**Problem description**
Only the lines from the one containing "The height and width of the screenshot is (410, 600)." to the end of the records should be given again, word for word and in full.

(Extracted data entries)

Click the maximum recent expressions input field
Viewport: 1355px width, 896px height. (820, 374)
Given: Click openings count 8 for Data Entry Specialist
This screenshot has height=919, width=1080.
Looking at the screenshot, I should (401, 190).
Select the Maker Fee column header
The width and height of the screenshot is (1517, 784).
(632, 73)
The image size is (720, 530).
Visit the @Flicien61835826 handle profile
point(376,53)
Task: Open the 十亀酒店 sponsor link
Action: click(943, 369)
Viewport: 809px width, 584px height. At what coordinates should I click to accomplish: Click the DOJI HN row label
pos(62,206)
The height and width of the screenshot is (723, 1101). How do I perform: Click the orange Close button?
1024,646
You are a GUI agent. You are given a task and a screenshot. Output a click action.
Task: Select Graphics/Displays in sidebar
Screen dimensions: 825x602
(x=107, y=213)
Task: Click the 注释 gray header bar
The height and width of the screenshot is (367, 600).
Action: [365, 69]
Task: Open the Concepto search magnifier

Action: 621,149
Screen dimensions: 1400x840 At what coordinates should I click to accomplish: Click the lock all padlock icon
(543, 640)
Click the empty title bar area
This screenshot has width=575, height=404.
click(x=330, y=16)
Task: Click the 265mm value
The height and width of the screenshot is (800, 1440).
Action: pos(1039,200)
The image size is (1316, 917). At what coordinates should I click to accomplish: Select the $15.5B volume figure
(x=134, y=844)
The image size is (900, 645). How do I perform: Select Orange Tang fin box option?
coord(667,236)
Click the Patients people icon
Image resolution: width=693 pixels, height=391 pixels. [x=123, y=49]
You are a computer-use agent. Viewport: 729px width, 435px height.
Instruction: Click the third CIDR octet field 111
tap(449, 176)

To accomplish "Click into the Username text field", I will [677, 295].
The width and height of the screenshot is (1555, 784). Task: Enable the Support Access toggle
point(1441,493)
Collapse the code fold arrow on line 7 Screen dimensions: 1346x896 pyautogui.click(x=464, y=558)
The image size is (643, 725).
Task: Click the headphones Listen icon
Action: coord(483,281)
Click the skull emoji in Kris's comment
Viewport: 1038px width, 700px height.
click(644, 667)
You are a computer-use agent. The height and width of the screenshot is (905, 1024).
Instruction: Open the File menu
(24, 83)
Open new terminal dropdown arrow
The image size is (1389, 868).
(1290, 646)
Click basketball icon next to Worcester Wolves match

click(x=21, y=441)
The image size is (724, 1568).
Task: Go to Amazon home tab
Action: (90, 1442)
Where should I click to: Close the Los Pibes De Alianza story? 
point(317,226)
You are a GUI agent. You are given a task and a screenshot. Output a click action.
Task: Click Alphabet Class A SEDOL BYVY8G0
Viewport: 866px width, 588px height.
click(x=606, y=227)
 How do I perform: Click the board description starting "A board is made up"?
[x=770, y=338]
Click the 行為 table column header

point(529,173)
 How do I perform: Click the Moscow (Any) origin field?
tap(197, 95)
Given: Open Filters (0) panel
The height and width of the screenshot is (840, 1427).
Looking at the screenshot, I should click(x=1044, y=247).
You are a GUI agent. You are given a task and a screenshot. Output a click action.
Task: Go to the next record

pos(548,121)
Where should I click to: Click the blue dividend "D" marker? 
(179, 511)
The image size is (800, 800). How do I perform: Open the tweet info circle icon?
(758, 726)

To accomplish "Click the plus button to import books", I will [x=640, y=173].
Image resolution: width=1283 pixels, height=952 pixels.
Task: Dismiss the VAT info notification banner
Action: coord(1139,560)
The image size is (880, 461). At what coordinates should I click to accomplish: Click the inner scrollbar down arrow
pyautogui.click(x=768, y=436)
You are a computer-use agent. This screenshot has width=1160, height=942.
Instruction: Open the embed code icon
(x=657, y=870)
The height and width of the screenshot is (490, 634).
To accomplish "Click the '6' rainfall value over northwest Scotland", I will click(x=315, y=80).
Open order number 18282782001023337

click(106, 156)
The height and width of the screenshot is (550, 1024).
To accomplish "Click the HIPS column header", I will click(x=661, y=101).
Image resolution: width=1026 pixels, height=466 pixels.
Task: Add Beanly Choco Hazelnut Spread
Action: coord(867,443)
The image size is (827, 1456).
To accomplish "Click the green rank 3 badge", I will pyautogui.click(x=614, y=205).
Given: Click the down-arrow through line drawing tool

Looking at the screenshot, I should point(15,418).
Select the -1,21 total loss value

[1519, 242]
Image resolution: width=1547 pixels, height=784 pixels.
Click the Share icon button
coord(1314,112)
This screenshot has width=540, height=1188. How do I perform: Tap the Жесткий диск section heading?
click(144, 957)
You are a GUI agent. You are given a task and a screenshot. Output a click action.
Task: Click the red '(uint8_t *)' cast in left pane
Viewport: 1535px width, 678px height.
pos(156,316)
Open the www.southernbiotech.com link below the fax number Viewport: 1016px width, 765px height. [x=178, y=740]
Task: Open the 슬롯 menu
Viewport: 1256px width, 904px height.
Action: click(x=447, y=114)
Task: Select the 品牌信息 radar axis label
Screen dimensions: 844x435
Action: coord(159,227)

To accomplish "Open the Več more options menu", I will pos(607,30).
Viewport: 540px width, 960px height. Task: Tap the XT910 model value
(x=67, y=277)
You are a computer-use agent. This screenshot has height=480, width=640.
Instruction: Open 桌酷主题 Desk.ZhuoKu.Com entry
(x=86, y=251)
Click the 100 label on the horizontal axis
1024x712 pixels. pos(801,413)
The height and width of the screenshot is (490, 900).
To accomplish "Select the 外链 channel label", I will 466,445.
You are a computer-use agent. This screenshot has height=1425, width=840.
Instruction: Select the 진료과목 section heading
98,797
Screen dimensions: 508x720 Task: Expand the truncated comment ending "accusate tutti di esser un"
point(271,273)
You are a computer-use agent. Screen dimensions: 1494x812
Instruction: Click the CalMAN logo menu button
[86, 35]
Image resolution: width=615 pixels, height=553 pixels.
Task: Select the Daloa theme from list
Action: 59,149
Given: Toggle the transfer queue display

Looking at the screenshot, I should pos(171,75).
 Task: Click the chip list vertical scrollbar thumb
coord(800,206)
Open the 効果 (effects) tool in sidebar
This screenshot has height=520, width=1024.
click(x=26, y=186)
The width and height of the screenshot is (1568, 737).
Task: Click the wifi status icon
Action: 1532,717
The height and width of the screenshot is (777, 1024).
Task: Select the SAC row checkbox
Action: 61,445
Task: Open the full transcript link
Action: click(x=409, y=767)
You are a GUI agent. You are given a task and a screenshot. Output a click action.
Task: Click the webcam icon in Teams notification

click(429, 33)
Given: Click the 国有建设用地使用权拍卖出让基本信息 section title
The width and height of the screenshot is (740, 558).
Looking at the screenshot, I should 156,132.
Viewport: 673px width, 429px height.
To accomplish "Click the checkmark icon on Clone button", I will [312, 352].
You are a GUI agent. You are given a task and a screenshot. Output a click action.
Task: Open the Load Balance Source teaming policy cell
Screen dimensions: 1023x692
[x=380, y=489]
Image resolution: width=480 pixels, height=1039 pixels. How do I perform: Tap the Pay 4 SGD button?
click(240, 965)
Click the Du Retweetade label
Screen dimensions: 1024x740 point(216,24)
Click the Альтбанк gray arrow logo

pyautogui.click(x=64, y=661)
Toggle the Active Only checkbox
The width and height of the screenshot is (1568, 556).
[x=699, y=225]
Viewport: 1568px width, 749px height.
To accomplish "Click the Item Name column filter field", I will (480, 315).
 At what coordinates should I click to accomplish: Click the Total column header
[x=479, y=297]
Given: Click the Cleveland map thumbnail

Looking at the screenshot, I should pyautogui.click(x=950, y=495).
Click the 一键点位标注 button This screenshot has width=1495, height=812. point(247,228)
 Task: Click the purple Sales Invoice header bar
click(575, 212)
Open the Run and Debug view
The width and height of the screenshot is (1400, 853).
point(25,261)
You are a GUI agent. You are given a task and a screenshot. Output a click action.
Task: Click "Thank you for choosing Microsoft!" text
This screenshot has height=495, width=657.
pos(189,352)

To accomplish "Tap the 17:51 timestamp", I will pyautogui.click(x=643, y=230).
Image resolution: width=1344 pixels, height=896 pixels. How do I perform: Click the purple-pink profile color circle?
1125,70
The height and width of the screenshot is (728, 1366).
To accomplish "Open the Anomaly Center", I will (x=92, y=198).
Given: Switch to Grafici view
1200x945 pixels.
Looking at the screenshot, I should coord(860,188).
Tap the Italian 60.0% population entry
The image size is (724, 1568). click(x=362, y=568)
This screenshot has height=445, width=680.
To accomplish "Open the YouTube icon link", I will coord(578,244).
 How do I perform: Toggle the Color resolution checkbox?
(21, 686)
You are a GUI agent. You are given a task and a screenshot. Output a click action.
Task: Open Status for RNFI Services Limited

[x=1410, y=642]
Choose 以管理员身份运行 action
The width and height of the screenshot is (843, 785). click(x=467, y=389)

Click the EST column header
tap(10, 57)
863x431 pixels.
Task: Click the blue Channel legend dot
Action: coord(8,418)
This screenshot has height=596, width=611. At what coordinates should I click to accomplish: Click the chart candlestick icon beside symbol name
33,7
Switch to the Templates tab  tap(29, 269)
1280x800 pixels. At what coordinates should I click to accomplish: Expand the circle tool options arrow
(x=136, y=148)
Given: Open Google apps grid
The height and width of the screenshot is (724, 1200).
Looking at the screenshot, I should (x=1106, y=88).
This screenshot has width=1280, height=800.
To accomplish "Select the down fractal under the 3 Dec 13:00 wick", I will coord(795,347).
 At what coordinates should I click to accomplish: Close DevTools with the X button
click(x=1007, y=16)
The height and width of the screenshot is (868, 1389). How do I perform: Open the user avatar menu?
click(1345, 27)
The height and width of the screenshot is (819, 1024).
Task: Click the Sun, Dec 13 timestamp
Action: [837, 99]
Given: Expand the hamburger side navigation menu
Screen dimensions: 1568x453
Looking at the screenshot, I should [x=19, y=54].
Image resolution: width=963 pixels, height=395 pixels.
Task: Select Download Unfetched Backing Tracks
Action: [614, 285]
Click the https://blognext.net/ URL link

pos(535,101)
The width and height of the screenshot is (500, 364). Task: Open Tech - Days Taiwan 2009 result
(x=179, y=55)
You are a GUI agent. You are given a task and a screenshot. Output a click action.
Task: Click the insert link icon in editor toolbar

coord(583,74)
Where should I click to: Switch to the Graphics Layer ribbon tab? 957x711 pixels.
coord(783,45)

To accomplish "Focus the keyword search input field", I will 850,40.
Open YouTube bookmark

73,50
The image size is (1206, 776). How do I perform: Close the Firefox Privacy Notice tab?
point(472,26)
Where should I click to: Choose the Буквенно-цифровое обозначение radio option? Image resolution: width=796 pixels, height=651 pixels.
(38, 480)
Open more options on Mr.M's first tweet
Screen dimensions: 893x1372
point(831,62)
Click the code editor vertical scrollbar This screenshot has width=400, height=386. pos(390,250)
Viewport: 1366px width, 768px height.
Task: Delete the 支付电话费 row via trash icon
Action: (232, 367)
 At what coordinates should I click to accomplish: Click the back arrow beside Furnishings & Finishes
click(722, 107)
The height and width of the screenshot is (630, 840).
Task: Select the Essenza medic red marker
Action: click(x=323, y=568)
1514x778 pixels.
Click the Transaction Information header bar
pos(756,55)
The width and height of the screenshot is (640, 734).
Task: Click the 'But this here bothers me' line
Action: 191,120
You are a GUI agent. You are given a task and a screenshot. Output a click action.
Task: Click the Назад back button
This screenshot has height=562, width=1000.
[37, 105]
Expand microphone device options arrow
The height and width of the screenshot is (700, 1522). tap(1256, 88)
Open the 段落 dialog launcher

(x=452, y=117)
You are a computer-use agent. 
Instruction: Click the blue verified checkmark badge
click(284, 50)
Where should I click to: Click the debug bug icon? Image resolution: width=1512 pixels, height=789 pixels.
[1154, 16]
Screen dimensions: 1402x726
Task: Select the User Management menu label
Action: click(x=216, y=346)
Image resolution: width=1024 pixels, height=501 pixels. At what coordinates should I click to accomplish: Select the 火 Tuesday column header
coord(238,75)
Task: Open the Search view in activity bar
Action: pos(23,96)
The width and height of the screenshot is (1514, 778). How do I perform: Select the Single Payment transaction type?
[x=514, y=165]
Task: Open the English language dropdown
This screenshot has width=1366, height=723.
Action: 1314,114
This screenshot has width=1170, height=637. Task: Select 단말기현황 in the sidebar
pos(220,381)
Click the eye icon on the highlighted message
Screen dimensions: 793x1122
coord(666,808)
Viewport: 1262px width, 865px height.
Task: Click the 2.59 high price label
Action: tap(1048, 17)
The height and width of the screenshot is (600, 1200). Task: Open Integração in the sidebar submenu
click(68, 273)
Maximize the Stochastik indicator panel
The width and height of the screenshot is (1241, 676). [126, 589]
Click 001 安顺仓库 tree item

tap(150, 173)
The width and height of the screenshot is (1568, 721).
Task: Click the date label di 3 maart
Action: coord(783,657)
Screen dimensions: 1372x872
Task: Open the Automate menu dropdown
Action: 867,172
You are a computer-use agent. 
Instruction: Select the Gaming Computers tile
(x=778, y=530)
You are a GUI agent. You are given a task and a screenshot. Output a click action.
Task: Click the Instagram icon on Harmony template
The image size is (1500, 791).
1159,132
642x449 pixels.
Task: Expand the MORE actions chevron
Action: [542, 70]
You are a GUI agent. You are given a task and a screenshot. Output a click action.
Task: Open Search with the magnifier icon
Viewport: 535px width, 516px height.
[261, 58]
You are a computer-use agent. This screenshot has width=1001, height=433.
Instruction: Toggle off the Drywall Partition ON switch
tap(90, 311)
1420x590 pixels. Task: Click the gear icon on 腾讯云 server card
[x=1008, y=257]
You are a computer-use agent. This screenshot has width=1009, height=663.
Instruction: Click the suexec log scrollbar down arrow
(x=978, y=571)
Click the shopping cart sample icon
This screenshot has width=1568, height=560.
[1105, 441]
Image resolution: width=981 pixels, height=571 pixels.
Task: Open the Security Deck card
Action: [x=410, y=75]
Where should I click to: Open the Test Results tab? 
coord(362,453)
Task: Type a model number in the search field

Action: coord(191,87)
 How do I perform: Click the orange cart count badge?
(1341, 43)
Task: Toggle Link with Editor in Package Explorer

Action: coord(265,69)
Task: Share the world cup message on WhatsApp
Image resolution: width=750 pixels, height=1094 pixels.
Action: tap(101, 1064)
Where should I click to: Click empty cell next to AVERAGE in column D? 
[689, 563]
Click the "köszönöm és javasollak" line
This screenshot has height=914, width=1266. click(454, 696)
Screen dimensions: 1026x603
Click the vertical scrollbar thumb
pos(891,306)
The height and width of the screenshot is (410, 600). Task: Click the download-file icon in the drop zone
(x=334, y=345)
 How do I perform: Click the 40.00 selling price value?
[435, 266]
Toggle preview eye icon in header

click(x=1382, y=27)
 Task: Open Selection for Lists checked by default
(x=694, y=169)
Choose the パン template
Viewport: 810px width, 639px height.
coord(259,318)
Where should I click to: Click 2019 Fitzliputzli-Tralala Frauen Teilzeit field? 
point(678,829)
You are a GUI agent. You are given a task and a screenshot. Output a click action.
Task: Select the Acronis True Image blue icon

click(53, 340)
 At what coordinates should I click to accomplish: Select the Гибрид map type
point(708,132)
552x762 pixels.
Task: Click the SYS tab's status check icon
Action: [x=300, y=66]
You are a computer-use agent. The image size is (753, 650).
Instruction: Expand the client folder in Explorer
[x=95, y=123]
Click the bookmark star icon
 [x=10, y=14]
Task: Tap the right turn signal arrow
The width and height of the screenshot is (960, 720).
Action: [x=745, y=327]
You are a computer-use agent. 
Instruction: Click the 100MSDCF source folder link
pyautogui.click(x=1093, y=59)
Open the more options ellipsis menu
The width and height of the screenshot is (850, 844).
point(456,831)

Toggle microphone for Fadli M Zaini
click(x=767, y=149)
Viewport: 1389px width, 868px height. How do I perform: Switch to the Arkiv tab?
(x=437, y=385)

**Task output**
The height and width of the screenshot is (410, 600). Task: Click the download-file icon in the drop zone
(x=334, y=345)
 How do I perform: Click the 40.00 selling price value?
[435, 266]
Toggle preview eye icon in header

click(x=1382, y=27)
 Task: Open Selection for Lists checked by default
(x=694, y=169)
Choose the パン template
Viewport: 810px width, 639px height.
coord(259,318)
Where should I click to: Click 2019 Fitzliputzli-Tralala Frauen Teilzeit field? 
point(678,829)
You are a GUI agent. You are given a task and a screenshot. Output a click action.
Task: Select the Acronis True Image blue icon

click(53, 340)
 At what coordinates should I click to accomplish: Select the Гибрид map type
point(708,132)
552x762 pixels.
Task: Click the SYS tab's status check icon
Action: [x=300, y=66]
You are a computer-use agent. The image size is (753, 650).
Instruction: Expand the client folder in Explorer
[x=95, y=123]
Click the bookmark star icon
 [x=10, y=14]
Task: Tap the right turn signal arrow
The width and height of the screenshot is (960, 720).
Action: [x=745, y=327]
You are a computer-use agent. 
Instruction: Click the 100MSDCF source folder link
pyautogui.click(x=1093, y=59)
Open the more options ellipsis menu
The width and height of the screenshot is (850, 844).
point(456,831)

Toggle microphone for Fadli M Zaini
click(x=767, y=149)
Viewport: 1389px width, 868px height. How do I perform: Switch to the Arkiv tab?
(x=437, y=385)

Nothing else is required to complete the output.